(Stored entries)
━━━━━━

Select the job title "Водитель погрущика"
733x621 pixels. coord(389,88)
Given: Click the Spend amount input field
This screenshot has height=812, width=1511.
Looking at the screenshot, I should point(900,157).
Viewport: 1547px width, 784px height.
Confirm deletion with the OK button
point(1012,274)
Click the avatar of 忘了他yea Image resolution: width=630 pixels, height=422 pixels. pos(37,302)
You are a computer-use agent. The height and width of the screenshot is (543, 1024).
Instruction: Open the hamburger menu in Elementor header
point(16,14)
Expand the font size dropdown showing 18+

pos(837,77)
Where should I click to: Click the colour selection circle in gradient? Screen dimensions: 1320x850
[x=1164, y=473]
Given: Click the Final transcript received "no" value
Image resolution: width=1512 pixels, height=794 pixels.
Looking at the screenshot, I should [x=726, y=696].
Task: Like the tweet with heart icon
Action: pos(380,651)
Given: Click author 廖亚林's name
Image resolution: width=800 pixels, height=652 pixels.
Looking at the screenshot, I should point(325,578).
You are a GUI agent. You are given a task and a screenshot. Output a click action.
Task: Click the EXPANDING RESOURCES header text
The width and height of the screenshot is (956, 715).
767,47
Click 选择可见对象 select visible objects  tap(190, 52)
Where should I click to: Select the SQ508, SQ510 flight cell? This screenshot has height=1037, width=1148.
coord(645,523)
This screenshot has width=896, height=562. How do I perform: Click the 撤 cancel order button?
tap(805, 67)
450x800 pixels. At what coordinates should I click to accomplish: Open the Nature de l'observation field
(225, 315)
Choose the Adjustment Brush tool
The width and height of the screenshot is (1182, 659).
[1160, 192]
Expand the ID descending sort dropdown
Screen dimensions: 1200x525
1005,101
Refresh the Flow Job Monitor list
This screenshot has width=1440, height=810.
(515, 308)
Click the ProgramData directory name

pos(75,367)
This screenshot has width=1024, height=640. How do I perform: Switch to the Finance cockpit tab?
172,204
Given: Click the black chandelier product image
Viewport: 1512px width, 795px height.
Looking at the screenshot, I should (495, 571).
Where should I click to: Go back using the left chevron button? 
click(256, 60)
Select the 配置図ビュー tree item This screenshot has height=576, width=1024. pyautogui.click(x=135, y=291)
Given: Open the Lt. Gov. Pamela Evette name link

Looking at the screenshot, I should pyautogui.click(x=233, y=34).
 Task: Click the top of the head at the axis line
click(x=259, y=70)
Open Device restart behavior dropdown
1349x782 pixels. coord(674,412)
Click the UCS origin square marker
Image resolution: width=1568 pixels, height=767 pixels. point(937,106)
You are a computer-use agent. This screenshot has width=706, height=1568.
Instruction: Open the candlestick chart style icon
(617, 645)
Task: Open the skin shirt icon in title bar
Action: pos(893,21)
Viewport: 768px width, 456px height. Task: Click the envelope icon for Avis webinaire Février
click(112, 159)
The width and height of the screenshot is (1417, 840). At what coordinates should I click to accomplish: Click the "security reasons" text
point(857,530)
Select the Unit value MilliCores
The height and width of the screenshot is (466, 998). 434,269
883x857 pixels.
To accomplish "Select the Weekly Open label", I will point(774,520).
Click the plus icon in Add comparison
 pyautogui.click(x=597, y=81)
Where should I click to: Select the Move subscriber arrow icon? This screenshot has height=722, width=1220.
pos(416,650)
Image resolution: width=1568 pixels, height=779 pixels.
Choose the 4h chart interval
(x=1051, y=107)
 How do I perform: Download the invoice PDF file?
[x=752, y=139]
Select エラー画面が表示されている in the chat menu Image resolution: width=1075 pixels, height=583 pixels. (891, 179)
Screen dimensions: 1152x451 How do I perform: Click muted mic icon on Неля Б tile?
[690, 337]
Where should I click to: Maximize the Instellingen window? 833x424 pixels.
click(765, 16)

━━━━━━

**DIRECTIONS**
All of the records above must be reproduced exactly.

**EXPECTED ANSWER**
Select the job title "Водитель погрущика"
733x621 pixels. coord(389,88)
Given: Click the Spend amount input field
This screenshot has height=812, width=1511.
Looking at the screenshot, I should point(900,157).
Viewport: 1547px width, 784px height.
Confirm deletion with the OK button
point(1012,274)
Click the avatar of 忘了他yea Image resolution: width=630 pixels, height=422 pixels. pos(37,302)
You are a computer-use agent. The height and width of the screenshot is (543, 1024).
Instruction: Open the hamburger menu in Elementor header
point(16,14)
Expand the font size dropdown showing 18+

pos(837,77)
Where should I click to: Click the colour selection circle in gradient? Screen dimensions: 1320x850
[x=1164, y=473]
Given: Click the Final transcript received "no" value
Image resolution: width=1512 pixels, height=794 pixels.
Looking at the screenshot, I should [x=726, y=696].
Task: Like the tweet with heart icon
Action: pos(380,651)
Given: Click author 廖亚林's name
Image resolution: width=800 pixels, height=652 pixels.
Looking at the screenshot, I should point(325,578).
You are a GUI agent. You are given a task and a screenshot. Output a click action.
Task: Click the EXPANDING RESOURCES header text
The width and height of the screenshot is (956, 715).
767,47
Click 选择可见对象 select visible objects  tap(190, 52)
Where should I click to: Select the SQ508, SQ510 flight cell? This screenshot has height=1037, width=1148.
coord(645,523)
This screenshot has width=896, height=562. How do I perform: Click the 撤 cancel order button?
tap(805, 67)
450x800 pixels. At what coordinates should I click to accomplish: Open the Nature de l'observation field
(225, 315)
Choose the Adjustment Brush tool
The width and height of the screenshot is (1182, 659).
[1160, 192]
Expand the ID descending sort dropdown
Screen dimensions: 1200x525
1005,101
Refresh the Flow Job Monitor list
This screenshot has width=1440, height=810.
(515, 308)
Click the ProgramData directory name

pos(75,367)
This screenshot has width=1024, height=640. How do I perform: Switch to the Finance cockpit tab?
172,204
Given: Click the black chandelier product image
Viewport: 1512px width, 795px height.
Looking at the screenshot, I should (495, 571).
Where should I click to: Go back using the left chevron button? 
click(256, 60)
Select the 配置図ビュー tree item This screenshot has height=576, width=1024. pyautogui.click(x=135, y=291)
Given: Open the Lt. Gov. Pamela Evette name link

Looking at the screenshot, I should pyautogui.click(x=233, y=34).
 Task: Click the top of the head at the axis line
click(x=259, y=70)
Open Device restart behavior dropdown
1349x782 pixels. coord(674,412)
Click the UCS origin square marker
Image resolution: width=1568 pixels, height=767 pixels. point(937,106)
You are a computer-use agent. This screenshot has width=706, height=1568.
Instruction: Open the candlestick chart style icon
(617, 645)
Task: Open the skin shirt icon in title bar
Action: pos(893,21)
Viewport: 768px width, 456px height. Task: Click the envelope icon for Avis webinaire Février
click(112, 159)
The width and height of the screenshot is (1417, 840). At what coordinates should I click to accomplish: Click the "security reasons" text
point(857,530)
Select the Unit value MilliCores
The height and width of the screenshot is (466, 998). 434,269
883x857 pixels.
To accomplish "Select the Weekly Open label", I will point(774,520).
Click the plus icon in Add comparison
 pyautogui.click(x=597, y=81)
Where should I click to: Select the Move subscriber arrow icon? This screenshot has height=722, width=1220.
pos(416,650)
Image resolution: width=1568 pixels, height=779 pixels.
Choose the 4h chart interval
(x=1051, y=107)
 How do I perform: Download the invoice PDF file?
[x=752, y=139]
Select エラー画面が表示されている in the chat menu Image resolution: width=1075 pixels, height=583 pixels. (891, 179)
Screen dimensions: 1152x451 How do I perform: Click muted mic icon on Неля Б tile?
[690, 337]
Where should I click to: Maximize the Instellingen window? 833x424 pixels.
click(765, 16)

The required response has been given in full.